Reforms of the 14-19 curriculum in Wales should encourage more young women to enter jobs traditionally seen as being for boys, according to colleges.
TES Cymru reported (June 9) how the gender subject divide - apparent at GCSE and A-level - is even more pronounced in vocational GCSE subjects, with girls making up 95 per cent of entries for health and social care, and boys a similar proportion on engineering and manufacturing courses.
But John Hilton, faculty manager for technology at Barry college, said the Assembly government's learning pathways reforms should help broaden the appeal of courses such as bricklaying and plumbing.
The college is working with the Vale of Glamorgan council on a pilot scheme, offering vocational courses to around 200 teenagers in eight secondary schools. It has been encouraging schools to identify girls for technology courses.

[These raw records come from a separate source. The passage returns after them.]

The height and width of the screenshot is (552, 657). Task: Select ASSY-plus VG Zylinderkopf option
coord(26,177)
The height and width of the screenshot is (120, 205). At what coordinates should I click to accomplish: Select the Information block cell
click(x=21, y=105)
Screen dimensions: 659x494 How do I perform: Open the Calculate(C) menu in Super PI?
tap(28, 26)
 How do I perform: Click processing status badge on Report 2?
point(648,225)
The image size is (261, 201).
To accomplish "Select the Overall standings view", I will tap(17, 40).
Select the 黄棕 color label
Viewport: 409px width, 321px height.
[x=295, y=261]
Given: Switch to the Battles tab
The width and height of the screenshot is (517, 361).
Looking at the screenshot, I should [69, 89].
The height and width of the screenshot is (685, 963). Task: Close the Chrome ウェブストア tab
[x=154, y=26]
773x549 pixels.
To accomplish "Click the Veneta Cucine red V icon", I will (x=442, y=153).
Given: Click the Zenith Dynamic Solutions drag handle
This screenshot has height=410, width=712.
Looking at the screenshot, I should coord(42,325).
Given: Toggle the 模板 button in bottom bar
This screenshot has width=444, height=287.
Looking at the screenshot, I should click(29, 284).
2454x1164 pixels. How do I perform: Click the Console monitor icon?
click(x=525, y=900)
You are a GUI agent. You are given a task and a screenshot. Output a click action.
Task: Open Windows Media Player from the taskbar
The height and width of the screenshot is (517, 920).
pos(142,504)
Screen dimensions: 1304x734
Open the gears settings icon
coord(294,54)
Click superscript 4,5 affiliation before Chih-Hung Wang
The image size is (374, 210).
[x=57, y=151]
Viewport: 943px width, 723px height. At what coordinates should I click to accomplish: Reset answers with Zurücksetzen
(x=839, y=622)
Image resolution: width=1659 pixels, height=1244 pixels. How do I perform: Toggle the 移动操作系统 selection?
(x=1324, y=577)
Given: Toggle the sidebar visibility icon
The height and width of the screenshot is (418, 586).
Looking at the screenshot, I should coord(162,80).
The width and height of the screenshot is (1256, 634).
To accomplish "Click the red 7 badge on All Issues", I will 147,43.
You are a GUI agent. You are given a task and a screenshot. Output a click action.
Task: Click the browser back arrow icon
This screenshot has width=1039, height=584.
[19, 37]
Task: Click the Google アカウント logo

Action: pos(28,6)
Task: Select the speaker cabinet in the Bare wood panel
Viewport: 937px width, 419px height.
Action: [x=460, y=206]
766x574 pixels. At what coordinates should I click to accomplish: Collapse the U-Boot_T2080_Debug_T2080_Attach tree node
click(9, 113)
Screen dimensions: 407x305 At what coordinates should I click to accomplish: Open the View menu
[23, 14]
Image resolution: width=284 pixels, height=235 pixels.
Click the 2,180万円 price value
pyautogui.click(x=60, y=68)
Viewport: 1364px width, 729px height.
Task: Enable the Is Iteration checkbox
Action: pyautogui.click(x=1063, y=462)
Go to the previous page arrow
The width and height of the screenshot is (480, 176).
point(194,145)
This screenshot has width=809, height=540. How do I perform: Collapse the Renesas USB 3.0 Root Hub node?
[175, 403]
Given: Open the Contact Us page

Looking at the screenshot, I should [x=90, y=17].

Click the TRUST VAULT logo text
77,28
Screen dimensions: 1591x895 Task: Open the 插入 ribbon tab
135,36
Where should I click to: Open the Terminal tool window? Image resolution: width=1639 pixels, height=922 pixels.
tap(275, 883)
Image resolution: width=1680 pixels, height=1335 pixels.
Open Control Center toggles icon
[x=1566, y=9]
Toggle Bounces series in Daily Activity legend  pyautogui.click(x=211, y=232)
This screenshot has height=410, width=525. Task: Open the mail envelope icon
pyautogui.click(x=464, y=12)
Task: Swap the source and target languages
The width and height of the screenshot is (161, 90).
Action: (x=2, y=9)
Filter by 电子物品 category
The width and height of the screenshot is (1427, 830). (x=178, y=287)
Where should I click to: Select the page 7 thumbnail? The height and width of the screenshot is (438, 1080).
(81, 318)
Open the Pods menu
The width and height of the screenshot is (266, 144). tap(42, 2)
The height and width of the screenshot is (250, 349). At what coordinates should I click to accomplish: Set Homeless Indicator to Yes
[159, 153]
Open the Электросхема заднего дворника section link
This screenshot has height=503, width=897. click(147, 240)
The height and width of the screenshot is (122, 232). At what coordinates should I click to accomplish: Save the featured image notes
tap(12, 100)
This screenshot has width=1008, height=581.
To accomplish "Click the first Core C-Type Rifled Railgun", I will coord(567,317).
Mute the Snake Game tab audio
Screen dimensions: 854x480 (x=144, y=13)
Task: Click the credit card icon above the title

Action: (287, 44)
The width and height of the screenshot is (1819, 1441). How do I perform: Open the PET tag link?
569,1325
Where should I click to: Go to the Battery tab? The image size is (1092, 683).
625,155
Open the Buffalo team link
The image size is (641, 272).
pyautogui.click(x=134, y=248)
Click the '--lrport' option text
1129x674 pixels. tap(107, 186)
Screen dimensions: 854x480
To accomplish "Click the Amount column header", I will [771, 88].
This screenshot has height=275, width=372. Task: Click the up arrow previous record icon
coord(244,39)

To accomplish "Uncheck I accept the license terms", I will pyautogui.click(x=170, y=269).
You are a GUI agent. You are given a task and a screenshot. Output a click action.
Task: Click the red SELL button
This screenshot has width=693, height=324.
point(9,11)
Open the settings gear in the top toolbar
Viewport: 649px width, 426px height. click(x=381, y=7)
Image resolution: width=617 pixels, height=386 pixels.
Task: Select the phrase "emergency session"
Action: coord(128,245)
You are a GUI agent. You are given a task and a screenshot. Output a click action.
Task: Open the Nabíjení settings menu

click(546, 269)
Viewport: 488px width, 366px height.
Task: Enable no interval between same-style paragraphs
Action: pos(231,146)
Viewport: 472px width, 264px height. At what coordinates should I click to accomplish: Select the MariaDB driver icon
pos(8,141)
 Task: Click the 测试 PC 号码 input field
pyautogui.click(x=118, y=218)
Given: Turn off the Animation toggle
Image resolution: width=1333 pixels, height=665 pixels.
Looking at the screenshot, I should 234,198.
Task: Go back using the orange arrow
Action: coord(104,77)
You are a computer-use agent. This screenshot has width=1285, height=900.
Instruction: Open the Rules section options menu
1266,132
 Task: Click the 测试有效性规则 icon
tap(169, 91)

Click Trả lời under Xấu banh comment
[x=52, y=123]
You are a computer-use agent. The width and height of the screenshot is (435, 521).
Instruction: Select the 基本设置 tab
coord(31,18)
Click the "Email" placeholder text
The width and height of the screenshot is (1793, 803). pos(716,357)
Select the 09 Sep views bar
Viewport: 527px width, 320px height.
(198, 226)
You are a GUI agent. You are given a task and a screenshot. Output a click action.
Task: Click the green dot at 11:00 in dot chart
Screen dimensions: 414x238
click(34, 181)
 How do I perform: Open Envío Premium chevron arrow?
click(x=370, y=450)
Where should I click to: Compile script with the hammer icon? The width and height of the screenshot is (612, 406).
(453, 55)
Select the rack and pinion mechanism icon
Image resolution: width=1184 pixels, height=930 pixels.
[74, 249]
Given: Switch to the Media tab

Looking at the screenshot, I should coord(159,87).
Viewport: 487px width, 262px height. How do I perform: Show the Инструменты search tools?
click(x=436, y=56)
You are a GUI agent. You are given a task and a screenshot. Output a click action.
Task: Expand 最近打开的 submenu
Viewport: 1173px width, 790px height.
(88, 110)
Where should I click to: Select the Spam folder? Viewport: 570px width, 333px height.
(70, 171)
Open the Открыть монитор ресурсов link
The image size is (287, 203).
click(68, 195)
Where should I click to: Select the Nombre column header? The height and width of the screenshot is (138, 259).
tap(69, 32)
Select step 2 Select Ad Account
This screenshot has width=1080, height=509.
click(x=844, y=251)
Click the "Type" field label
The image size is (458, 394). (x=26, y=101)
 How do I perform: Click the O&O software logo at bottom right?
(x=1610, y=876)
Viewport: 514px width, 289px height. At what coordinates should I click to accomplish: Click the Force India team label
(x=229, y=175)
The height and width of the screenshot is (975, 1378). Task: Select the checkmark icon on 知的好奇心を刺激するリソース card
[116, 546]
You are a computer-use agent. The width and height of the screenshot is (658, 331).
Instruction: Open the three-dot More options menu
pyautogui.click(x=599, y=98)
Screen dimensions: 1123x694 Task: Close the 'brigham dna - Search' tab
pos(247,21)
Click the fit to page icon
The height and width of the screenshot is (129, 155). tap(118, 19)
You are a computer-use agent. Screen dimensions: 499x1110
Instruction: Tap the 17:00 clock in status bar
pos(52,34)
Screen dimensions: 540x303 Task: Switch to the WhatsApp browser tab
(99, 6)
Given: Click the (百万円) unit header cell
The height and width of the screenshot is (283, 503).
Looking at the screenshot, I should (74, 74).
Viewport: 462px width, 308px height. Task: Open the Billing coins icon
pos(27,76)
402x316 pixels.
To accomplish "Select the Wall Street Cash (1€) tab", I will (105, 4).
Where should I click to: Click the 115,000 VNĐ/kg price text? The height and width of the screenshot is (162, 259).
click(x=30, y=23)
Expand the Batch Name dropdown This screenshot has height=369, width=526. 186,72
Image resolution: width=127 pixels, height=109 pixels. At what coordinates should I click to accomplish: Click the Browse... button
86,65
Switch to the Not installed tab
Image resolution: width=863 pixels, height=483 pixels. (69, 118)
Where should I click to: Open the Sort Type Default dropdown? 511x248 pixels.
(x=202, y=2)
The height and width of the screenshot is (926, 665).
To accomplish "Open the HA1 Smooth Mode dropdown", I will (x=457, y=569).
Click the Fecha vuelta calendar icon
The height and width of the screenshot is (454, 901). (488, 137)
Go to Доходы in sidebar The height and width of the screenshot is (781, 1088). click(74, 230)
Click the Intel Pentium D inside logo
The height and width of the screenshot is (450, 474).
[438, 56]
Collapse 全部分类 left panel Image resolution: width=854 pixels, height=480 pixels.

Mr Hilton said: "We have a five-year trend of encouraging participation of females in non-traditional areas. There are difficult barriers to break.
But we have fantastic partnerships."
Girls currently make up 3 per cent of the college's students in technology areas. Staff are trying to increase numbers and are using existing students as ambassadors.
One of those is plumber Becky Bennett, from Barry, who is on an NVQ level 2 plumbing course at the college, and employed by Vale of Glamorgan council.
She dropped out of school at 15 and tried hairdressing. But a Saturday job convinced her she had made the wrong choice.
"I was a bit apprehensive when I went for interview. And on my first day, I didn't know what to expect and how the boys would react," she said. "I've never been in a class with a girl since."
She added: "Plumbing is a good career and you can earn good money. It can get quite gruesome and dirty, but I enjoy it."